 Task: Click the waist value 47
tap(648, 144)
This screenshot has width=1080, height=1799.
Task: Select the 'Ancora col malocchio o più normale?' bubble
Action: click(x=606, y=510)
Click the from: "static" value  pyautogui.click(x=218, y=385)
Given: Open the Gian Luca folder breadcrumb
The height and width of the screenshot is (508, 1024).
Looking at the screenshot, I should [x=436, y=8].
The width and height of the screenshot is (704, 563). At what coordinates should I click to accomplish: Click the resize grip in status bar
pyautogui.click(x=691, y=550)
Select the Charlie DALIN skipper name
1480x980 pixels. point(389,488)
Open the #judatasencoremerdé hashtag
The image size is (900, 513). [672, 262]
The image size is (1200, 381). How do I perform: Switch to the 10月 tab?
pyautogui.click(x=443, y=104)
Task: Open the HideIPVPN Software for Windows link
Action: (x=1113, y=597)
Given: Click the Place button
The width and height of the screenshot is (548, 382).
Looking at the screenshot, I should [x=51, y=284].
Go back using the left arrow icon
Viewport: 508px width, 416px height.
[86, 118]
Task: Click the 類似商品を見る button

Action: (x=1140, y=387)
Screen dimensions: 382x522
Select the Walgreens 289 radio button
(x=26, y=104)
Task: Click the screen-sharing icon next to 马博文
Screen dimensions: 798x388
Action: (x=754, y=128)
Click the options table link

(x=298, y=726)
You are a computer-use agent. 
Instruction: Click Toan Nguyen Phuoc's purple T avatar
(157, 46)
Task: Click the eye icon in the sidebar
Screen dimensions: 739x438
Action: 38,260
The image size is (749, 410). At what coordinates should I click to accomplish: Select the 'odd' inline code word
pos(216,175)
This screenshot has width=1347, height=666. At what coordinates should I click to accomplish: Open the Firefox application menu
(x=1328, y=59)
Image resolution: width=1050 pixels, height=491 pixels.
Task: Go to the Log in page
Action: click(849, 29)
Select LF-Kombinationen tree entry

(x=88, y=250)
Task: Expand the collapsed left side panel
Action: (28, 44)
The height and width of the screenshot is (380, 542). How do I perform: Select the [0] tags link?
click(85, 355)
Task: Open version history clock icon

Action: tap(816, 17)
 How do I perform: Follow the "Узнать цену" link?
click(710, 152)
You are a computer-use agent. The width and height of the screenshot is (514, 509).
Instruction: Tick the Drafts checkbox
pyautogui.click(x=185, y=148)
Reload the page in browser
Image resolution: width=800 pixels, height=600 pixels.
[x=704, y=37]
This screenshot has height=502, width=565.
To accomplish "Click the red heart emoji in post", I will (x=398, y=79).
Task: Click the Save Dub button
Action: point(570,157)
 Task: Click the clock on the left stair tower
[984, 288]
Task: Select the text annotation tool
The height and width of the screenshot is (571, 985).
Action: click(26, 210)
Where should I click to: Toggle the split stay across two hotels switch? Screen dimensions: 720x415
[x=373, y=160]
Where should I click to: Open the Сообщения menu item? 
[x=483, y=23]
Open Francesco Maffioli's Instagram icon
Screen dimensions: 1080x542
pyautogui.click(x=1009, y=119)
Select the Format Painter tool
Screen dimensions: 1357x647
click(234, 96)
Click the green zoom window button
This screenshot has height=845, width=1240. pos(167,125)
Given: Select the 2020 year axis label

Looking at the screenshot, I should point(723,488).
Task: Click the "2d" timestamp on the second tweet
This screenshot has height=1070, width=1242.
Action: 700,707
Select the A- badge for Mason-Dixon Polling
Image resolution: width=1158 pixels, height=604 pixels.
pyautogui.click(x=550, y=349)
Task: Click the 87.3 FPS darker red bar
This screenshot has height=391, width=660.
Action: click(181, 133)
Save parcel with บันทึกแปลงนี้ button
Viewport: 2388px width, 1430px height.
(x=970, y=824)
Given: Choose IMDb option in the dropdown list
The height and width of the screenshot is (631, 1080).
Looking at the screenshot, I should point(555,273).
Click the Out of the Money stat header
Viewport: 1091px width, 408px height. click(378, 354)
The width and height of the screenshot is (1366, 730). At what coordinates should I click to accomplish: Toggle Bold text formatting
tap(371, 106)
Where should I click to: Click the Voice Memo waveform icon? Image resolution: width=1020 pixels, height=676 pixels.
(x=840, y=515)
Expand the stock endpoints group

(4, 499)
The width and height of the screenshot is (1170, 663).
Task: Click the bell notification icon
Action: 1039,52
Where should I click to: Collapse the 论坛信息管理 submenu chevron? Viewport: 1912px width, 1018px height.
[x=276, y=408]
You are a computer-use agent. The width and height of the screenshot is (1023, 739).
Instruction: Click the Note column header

§ **TASK DESCRIPTION**
Would you output the lines from the one that contains "is (1023, 739)." to the end of the data, both ends included, exactly as they appear?

§ **YOUR RESPONSE**
You are a computer-use agent. The width and height of the screenshot is (1023, 739).
Instruction: Click the Note column header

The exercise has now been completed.